Small-angle X-ray studies of the quaternary structure of the lac repressor from Escherichia coli.

The quarternary structures of the lac repressor molecule from Escherichia coli and its tetrametic core, which can be derived from it by proteolytic cleavage, were studied in dilute solutions by small-angle X-ray scattering. The dimensions and general shape of the lac repressor and of the tetrameric core are reported. The core itself appears to be an elongated structure, and in the intact repressor the headpieces are located at its ends.
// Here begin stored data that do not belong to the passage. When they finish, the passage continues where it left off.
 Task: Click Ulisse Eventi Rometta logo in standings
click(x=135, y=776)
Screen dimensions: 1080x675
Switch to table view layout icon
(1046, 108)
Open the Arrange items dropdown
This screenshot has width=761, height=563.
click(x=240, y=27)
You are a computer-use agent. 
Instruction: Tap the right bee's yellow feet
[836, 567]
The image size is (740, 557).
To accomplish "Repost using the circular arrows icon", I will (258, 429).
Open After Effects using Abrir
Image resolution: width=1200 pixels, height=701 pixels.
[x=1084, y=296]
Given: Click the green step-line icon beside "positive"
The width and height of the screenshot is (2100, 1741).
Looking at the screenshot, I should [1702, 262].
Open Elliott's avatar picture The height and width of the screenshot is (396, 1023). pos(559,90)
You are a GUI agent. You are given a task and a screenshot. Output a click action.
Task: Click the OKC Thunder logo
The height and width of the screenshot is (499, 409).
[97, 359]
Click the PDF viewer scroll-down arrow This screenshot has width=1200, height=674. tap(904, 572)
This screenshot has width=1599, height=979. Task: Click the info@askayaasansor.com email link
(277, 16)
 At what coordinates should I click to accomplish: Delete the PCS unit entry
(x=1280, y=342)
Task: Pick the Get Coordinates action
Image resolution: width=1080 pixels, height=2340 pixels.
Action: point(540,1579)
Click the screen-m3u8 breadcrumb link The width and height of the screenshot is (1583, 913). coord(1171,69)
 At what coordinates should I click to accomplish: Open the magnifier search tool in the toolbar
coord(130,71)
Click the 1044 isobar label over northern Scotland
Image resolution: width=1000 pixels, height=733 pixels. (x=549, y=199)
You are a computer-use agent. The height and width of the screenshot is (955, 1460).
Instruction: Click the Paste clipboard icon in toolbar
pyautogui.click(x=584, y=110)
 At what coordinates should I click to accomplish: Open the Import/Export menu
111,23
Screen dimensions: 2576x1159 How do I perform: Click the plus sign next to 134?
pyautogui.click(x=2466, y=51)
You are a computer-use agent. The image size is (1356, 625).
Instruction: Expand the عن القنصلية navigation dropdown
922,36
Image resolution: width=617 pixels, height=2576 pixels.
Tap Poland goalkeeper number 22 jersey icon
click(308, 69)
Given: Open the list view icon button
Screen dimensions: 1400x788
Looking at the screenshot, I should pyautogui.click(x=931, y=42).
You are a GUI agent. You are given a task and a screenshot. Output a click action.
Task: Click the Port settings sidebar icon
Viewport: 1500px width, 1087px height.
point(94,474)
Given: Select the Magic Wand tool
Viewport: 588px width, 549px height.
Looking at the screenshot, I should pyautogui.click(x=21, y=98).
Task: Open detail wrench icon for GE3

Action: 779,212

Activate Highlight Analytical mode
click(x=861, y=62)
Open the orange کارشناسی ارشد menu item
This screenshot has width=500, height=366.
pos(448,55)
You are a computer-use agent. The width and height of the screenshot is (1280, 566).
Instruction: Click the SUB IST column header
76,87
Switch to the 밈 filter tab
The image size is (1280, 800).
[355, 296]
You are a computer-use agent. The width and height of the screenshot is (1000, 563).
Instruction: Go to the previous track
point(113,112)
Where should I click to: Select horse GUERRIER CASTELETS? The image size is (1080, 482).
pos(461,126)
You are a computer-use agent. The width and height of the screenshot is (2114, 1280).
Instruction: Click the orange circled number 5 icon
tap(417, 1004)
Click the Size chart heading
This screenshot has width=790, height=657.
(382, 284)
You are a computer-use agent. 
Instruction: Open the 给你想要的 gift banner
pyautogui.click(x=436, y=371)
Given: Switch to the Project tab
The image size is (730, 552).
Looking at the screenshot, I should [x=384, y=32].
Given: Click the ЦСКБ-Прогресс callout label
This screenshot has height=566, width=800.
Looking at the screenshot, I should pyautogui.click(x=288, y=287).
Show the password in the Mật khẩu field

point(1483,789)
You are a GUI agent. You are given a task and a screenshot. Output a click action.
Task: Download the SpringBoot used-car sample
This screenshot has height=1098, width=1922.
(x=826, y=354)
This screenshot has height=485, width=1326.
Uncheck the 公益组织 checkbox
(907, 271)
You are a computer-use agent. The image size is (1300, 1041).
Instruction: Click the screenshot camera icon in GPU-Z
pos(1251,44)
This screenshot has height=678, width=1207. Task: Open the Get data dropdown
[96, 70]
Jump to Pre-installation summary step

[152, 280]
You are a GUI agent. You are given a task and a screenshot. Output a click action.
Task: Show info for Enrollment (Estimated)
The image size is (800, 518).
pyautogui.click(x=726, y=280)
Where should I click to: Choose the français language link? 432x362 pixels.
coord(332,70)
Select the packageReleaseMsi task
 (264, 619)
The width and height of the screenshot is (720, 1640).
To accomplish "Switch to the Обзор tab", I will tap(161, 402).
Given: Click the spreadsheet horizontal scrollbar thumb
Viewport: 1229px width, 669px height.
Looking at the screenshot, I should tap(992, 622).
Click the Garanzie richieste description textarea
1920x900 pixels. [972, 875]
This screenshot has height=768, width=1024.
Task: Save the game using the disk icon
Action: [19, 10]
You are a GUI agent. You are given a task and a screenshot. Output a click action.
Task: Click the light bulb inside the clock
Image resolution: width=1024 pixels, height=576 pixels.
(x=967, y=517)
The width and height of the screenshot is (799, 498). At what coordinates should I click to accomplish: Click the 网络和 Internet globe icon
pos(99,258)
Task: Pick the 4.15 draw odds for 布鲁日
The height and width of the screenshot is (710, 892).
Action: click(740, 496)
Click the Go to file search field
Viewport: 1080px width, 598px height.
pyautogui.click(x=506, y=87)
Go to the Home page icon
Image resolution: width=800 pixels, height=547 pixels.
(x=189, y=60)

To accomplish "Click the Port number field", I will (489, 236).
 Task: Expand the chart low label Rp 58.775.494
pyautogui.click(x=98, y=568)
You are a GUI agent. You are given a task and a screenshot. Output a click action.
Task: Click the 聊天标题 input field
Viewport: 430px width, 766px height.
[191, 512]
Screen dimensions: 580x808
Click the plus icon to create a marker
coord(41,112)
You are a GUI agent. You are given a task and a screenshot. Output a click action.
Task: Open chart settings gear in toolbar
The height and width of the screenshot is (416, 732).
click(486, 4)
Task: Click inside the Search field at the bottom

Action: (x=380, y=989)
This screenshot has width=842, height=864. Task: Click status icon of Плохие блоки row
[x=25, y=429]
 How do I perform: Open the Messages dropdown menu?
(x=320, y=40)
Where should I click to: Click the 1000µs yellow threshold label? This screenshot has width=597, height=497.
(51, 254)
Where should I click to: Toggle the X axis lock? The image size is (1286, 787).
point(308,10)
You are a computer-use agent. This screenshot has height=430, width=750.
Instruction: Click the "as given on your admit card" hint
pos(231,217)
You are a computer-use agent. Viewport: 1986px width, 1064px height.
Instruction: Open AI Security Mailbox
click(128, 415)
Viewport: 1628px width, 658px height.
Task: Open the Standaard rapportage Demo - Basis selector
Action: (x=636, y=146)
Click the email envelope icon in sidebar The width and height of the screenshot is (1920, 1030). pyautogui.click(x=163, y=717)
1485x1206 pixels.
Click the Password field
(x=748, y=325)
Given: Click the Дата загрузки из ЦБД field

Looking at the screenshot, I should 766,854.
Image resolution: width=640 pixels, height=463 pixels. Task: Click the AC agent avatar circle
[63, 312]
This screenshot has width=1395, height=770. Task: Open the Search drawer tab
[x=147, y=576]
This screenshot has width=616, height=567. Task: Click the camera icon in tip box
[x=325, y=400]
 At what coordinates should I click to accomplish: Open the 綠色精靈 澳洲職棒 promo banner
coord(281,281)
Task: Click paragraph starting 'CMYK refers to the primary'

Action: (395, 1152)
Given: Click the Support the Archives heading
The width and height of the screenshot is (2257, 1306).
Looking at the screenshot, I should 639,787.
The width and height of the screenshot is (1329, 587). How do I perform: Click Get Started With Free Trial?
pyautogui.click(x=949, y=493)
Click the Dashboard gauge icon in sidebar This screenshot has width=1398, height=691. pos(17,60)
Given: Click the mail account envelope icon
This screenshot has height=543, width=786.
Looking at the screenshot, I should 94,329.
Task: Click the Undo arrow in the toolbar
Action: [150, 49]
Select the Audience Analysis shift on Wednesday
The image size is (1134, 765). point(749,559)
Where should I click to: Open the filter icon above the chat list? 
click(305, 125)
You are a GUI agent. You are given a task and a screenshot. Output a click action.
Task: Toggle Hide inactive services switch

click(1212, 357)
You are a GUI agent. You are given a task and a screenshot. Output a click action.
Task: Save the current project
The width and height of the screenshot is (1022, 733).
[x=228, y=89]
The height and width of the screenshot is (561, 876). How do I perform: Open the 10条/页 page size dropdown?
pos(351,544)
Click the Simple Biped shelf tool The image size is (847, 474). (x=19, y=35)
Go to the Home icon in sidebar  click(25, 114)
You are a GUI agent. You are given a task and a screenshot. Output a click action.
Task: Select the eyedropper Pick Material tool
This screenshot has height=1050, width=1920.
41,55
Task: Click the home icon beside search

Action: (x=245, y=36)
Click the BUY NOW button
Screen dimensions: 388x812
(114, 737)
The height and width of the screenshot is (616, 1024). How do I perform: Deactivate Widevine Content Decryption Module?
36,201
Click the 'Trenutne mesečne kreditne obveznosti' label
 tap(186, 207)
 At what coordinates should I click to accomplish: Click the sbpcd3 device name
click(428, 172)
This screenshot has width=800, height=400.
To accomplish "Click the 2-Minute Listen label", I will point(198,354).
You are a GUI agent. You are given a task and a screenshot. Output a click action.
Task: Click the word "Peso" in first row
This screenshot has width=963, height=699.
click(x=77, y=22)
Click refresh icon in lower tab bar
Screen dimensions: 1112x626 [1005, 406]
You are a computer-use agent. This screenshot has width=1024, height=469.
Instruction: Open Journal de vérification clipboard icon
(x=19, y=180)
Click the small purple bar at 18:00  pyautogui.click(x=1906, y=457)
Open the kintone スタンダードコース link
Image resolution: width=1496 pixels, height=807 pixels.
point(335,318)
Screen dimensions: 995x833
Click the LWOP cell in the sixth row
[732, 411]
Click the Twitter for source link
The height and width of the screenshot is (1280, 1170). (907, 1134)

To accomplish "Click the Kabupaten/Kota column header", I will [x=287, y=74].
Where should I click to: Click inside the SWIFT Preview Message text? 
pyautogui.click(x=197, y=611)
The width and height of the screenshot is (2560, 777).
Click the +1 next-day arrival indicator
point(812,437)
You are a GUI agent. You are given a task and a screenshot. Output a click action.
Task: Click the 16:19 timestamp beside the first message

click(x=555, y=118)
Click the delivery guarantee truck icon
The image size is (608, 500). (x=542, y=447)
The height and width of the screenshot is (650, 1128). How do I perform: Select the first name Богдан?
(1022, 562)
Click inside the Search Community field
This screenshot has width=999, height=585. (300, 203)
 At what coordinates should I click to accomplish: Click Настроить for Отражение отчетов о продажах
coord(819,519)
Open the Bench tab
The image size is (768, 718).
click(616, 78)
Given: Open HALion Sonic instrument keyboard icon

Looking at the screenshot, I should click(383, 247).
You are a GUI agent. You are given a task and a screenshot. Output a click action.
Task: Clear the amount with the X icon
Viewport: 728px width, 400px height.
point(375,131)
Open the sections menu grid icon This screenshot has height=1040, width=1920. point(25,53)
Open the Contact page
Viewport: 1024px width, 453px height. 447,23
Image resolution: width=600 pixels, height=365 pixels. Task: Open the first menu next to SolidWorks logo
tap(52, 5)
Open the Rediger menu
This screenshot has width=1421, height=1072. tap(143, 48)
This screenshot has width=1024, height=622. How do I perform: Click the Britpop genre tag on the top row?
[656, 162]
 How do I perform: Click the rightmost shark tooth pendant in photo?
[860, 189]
The results ar derived from model calculations and from the following molecular parameters determined from the scattering curve and the pair distance distribution function: for lac repressor, radius of gyration 5.30 +/- 0.02 nm, radius of gyration of the cross section 2.20 +/- 0.03 nm, maximum diameter 18.0 +/- 0.5 nm, hydrated volume 329 +/- 20 nm3, relative molecular mass 149 000 +/- 15 000, for tetrameric core, radius of gyration 4.92 +/- 0.02 nm, radius of gyration of the cross section 2.24 +/- 0.03 nm, maximum diameter 16.0 +/- 0.5 nm, hydrated volume 278 +/- 15 nm3, relative molecular mass 120 000 +/- 10 000.